ASSIGNMENT
Locate each line below that includes "agent" and reproduce it.

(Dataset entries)
◇ ◇ ◇ ◇
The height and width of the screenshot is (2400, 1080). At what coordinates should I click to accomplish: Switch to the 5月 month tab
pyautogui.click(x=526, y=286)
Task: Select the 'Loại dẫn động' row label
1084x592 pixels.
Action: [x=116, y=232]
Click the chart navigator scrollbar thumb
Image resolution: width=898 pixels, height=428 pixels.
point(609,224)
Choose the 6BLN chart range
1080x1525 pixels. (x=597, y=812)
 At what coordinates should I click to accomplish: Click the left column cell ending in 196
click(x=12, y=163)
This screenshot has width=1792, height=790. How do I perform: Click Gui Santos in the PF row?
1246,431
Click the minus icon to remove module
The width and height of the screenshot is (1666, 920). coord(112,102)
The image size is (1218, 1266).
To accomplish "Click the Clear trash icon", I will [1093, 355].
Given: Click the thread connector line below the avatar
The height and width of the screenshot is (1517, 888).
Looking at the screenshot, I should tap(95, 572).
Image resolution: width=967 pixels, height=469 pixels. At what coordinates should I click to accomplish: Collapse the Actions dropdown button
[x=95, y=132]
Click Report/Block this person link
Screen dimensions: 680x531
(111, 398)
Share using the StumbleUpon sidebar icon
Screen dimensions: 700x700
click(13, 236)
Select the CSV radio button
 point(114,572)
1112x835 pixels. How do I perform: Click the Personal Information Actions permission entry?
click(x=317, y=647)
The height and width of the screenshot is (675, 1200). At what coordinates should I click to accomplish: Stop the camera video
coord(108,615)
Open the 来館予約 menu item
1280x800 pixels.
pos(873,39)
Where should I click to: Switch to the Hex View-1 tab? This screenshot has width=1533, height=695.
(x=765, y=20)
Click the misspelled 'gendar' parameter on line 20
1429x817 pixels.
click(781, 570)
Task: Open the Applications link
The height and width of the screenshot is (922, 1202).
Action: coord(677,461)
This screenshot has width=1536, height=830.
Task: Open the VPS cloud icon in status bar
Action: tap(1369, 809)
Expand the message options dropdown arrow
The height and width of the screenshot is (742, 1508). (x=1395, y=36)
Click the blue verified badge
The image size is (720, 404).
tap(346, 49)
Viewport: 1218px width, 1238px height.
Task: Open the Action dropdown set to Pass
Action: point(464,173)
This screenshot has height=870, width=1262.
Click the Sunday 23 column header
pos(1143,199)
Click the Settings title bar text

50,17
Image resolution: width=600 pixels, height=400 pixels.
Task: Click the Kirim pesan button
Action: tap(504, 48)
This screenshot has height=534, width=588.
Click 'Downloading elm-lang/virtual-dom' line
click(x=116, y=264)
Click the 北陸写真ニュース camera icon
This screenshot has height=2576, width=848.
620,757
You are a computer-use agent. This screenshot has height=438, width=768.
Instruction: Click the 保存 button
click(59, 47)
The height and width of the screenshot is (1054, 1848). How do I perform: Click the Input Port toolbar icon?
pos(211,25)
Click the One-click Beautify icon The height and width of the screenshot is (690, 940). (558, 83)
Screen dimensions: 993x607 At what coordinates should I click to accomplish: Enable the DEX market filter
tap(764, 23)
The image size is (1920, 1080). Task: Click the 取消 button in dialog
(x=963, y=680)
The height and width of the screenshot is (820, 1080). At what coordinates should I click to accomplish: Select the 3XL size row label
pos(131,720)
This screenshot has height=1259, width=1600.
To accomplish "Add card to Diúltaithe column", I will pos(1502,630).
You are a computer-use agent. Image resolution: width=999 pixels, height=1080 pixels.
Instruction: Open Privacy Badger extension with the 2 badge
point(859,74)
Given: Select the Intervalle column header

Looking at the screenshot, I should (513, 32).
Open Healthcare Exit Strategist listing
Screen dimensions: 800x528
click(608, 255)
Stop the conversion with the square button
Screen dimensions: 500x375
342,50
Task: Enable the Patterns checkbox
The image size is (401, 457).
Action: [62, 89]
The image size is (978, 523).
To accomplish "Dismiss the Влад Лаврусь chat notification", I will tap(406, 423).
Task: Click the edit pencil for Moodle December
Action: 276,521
◇ ◇ ◇ ◇
RESPONSE TO THIS TASK
You are a computer-use agent. This screenshot has height=438, width=768.
You are a computer-use agent. Image resolution: width=999 pixels, height=1080 pixels.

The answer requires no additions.